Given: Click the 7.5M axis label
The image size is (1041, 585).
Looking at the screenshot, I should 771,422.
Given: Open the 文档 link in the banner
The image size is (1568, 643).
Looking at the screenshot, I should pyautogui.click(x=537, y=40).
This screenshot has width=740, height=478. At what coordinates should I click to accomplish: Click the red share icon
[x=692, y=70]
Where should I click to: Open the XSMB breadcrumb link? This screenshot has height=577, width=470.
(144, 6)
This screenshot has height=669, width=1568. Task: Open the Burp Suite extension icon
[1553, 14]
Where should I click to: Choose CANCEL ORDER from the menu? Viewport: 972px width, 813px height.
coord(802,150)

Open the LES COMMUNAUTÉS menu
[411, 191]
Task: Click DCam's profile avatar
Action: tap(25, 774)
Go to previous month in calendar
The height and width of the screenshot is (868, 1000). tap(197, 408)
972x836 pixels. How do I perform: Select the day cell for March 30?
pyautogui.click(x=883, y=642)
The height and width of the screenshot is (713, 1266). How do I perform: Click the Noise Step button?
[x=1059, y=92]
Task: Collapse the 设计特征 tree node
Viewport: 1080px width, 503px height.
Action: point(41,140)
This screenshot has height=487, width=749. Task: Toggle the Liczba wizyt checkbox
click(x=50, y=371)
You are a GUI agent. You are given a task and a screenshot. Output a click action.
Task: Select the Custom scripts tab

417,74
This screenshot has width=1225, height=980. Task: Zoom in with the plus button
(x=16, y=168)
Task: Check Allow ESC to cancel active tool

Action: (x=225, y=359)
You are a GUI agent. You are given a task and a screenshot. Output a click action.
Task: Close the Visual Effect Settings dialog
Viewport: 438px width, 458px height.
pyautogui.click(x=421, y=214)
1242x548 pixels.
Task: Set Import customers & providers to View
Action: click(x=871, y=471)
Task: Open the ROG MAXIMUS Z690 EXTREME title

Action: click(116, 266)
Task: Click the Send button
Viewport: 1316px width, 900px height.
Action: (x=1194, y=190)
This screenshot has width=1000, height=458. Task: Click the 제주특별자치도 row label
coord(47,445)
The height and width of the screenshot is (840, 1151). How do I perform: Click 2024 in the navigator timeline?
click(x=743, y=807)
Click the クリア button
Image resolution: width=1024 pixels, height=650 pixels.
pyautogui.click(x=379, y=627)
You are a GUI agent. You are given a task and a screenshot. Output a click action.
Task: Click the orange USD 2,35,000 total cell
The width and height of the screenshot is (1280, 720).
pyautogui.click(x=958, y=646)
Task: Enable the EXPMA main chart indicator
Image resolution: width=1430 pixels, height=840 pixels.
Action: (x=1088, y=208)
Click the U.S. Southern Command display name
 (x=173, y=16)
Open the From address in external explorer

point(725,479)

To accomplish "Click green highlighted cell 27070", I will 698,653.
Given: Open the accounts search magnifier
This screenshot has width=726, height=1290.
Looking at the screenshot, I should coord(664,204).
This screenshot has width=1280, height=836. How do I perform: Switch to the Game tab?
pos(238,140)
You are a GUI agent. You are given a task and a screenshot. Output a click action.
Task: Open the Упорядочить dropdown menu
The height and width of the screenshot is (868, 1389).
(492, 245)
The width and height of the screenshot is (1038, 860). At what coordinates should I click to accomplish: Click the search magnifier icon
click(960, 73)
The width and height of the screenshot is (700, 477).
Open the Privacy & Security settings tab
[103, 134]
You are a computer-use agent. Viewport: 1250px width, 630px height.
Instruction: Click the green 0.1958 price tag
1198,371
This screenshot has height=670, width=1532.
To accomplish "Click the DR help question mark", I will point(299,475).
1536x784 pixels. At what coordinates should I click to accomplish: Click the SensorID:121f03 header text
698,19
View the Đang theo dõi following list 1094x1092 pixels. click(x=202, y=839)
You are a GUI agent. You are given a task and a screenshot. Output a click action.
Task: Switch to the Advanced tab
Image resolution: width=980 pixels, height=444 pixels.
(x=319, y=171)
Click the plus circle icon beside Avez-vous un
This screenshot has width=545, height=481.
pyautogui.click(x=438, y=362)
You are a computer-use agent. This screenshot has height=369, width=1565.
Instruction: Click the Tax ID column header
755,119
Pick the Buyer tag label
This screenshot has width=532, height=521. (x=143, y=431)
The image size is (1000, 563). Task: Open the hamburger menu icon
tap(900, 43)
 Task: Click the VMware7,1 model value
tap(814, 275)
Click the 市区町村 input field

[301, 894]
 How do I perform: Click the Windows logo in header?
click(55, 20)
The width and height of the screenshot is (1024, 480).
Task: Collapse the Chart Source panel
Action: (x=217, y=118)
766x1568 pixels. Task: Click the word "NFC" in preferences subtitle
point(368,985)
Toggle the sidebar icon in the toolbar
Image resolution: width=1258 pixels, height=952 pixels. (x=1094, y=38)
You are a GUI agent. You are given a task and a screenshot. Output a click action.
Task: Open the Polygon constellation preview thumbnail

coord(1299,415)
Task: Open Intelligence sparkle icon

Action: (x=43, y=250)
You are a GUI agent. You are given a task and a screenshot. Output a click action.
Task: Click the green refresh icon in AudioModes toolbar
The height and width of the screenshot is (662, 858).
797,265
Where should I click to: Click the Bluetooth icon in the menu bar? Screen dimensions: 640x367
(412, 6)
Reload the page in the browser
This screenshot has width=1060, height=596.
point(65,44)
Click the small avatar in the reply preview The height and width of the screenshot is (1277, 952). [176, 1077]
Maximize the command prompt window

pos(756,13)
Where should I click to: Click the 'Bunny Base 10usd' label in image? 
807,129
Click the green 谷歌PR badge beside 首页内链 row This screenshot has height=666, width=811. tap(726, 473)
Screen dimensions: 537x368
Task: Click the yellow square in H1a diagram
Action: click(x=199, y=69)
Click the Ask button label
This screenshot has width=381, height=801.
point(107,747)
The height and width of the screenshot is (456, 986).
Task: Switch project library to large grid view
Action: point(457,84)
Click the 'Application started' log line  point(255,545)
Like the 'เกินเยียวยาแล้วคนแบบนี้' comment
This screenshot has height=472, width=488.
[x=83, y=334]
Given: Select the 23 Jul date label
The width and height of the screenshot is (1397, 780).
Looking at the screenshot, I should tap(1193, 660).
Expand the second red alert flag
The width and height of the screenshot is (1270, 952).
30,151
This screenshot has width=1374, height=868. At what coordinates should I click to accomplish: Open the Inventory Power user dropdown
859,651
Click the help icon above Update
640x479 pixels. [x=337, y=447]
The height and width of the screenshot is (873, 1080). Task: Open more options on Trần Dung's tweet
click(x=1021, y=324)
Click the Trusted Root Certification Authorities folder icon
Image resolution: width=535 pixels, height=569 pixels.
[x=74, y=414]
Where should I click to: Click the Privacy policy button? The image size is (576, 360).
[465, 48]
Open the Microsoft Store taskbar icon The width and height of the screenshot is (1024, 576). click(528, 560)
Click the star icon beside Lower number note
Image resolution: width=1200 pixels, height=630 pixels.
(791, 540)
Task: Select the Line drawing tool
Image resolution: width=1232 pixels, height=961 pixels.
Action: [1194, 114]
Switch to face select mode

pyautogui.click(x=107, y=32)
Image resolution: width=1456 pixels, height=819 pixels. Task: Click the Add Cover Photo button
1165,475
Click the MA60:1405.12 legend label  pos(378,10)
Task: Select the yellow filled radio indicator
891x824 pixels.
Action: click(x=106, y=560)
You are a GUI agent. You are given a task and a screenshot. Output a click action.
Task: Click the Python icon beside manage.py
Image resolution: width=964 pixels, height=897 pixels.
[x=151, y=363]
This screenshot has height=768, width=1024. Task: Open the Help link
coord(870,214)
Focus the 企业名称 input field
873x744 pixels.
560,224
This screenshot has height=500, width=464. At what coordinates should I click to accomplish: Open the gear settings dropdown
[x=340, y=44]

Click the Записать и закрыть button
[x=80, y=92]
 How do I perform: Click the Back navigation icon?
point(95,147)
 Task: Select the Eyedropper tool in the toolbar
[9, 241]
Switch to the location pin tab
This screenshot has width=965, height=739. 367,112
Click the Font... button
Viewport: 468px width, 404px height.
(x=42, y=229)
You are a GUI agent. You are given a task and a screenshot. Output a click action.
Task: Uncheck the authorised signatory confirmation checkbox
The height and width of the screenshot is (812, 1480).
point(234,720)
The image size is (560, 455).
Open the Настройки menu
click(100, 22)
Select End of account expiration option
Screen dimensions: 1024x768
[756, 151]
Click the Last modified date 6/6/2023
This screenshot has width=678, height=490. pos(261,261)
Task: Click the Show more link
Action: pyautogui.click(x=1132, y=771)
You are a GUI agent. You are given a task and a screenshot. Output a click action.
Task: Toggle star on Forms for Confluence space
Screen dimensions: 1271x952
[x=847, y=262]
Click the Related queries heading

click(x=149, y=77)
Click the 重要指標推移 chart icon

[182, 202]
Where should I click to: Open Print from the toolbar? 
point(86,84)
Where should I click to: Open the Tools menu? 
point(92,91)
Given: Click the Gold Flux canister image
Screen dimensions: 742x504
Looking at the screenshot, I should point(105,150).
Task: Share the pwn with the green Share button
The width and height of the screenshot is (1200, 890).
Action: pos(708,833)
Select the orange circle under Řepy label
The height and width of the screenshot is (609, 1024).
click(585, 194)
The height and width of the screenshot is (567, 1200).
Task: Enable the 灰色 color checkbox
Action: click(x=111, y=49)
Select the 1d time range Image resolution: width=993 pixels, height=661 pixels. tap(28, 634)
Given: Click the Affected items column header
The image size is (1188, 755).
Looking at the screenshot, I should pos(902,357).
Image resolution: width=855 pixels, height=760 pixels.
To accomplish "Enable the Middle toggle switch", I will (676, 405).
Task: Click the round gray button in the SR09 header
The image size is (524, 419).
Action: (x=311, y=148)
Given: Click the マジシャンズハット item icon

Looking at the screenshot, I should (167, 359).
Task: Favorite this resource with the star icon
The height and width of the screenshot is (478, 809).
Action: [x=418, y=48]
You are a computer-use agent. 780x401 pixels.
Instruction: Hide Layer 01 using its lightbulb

## Activity
Of all the lines in the data above, show only those that hold the word "computer".

## Answer section
You are a computer-use agent. Viewport: 1250px width, 630px height.
You are a computer-use agent. This screenshot has height=369, width=1565.
You are a computer-use agent. 780x401 pixels.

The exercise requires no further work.